# Task to carry out
Go through the listing and return every line with "photo" in it.

++++

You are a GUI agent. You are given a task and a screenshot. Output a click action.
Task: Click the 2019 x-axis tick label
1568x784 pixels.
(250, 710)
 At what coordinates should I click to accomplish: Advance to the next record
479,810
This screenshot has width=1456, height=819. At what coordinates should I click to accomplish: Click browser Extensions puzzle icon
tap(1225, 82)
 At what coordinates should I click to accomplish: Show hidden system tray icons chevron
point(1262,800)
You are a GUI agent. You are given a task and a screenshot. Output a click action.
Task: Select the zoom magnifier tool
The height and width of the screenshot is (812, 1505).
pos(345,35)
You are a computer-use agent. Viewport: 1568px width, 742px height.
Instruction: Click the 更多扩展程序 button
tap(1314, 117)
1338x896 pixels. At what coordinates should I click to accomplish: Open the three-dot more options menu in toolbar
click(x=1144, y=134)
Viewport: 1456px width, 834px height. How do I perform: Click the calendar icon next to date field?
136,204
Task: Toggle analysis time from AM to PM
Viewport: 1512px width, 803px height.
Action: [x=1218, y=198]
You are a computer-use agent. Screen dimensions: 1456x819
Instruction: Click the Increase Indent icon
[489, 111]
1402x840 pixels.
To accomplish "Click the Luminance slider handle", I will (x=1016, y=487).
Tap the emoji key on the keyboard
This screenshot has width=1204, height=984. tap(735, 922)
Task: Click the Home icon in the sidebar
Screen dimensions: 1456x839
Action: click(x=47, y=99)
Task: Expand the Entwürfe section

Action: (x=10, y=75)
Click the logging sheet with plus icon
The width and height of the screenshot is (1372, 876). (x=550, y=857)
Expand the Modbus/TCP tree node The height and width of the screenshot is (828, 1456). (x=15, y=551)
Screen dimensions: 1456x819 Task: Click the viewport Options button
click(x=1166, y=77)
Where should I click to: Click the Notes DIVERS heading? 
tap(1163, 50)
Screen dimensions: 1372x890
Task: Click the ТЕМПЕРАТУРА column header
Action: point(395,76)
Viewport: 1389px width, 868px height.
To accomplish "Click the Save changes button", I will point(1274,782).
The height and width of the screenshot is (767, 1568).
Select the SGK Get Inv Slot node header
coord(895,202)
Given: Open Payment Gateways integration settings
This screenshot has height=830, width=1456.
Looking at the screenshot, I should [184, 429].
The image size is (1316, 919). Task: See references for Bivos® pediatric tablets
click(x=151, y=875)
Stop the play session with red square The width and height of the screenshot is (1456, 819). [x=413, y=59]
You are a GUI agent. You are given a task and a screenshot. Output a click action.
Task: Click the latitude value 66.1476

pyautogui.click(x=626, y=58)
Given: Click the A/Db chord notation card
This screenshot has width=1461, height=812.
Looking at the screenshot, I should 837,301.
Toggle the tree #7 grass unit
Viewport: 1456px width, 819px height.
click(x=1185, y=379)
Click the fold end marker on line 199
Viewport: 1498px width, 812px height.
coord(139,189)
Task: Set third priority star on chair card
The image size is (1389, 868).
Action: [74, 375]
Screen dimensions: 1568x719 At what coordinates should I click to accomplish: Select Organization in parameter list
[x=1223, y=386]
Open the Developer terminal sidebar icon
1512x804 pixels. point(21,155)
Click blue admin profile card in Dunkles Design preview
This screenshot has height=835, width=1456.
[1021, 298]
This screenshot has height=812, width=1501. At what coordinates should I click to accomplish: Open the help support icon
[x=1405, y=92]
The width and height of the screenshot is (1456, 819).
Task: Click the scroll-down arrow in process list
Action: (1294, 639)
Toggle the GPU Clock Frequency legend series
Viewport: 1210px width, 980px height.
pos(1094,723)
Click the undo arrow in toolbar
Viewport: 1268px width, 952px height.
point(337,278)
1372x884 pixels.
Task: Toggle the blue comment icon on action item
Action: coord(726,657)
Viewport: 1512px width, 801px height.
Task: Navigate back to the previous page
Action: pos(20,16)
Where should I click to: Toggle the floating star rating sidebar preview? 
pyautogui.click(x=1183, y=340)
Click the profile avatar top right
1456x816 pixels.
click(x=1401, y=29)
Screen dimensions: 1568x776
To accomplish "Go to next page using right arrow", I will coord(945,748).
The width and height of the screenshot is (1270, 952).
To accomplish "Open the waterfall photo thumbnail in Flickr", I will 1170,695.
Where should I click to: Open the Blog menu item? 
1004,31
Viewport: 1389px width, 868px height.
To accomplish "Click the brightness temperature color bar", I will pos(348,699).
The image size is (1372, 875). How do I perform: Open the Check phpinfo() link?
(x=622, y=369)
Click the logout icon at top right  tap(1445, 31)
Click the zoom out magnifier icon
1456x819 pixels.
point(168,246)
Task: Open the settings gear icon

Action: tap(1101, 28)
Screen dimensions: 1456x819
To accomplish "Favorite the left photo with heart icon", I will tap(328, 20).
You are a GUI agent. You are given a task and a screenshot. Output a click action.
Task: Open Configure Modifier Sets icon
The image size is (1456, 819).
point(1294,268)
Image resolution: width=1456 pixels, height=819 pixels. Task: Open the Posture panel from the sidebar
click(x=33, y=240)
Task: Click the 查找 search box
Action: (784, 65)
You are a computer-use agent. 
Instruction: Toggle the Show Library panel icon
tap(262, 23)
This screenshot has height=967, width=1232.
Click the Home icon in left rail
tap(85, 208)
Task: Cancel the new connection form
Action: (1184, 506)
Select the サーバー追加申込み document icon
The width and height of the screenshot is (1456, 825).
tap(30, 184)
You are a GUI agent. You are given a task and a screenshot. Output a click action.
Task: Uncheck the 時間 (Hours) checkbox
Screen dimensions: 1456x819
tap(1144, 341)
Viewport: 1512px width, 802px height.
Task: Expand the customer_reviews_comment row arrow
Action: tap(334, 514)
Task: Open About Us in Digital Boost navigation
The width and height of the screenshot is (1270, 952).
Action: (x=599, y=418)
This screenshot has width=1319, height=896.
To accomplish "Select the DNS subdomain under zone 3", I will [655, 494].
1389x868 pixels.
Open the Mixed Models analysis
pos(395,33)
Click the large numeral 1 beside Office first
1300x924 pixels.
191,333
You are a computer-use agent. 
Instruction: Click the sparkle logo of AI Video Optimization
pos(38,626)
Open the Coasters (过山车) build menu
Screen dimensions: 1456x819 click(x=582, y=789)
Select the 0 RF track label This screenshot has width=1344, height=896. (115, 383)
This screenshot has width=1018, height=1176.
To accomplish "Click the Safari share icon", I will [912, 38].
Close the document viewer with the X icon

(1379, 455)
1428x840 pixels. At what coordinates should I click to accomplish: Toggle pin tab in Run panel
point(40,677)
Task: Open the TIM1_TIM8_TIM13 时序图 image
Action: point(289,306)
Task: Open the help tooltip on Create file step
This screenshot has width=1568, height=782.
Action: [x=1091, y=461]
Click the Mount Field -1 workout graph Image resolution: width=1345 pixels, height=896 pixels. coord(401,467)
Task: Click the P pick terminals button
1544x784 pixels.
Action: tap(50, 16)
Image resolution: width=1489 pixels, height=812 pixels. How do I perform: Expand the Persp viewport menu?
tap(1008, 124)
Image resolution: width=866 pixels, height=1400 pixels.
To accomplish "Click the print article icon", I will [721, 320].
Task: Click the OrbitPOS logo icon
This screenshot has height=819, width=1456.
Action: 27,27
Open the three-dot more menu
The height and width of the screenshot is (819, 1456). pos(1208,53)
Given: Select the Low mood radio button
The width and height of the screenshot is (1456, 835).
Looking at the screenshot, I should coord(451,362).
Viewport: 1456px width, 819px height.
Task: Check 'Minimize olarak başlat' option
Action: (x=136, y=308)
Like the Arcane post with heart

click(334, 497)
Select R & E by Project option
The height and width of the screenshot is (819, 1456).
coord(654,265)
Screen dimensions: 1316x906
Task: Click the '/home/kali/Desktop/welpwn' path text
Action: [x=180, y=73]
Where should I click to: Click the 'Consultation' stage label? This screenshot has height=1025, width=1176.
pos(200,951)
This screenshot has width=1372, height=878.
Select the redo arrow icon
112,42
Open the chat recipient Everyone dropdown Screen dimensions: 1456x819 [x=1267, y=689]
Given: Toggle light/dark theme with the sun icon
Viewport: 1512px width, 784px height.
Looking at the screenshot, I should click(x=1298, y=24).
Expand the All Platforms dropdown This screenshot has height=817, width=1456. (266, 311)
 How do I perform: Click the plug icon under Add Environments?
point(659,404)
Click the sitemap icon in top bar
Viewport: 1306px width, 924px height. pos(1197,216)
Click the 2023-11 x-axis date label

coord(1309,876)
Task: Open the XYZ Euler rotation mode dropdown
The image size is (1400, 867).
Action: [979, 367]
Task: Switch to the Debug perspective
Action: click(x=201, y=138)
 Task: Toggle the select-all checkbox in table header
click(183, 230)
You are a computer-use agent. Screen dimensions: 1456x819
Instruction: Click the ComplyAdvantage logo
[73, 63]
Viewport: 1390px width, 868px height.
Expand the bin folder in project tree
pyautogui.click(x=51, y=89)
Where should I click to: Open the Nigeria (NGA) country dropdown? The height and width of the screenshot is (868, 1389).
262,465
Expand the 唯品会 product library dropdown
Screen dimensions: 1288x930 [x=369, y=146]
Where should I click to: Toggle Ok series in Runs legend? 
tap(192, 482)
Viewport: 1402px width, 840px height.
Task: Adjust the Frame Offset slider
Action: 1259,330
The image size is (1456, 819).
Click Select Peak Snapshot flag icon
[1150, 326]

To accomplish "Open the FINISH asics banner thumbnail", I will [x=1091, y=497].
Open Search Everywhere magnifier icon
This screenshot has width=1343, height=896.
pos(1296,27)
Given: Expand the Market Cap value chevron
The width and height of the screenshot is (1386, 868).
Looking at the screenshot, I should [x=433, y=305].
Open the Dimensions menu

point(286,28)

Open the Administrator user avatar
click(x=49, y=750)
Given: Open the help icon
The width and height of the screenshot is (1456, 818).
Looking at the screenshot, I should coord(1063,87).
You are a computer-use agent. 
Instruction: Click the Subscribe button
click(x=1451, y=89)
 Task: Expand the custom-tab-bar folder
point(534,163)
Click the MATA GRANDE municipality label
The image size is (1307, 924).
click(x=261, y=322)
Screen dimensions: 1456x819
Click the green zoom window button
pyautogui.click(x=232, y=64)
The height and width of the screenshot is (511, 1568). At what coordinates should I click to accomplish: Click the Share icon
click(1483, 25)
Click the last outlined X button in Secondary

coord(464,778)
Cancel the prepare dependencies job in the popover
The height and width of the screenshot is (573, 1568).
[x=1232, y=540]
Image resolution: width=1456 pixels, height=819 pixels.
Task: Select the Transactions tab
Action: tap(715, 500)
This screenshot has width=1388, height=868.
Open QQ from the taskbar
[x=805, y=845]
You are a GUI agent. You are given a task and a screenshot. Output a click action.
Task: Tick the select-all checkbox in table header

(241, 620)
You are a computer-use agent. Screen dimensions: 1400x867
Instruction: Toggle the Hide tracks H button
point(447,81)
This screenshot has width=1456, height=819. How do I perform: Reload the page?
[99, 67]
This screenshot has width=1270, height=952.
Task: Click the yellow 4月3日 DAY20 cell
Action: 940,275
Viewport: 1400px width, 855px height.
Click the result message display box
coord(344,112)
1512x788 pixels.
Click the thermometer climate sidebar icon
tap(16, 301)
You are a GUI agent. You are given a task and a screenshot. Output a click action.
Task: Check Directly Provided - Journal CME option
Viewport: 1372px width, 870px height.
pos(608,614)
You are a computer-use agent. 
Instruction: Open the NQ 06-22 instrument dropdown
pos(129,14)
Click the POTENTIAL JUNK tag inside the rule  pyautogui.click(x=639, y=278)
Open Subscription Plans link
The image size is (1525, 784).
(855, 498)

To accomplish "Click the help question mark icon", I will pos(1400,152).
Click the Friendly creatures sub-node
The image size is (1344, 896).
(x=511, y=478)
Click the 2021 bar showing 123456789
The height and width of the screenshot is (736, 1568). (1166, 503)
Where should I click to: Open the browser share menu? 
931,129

++++

# Output of the task
To accomplish "Open the waterfall photo thumbnail in Flickr", I will 1170,695.
To accomplish "Favorite the left photo with heart icon", I will tap(328, 20).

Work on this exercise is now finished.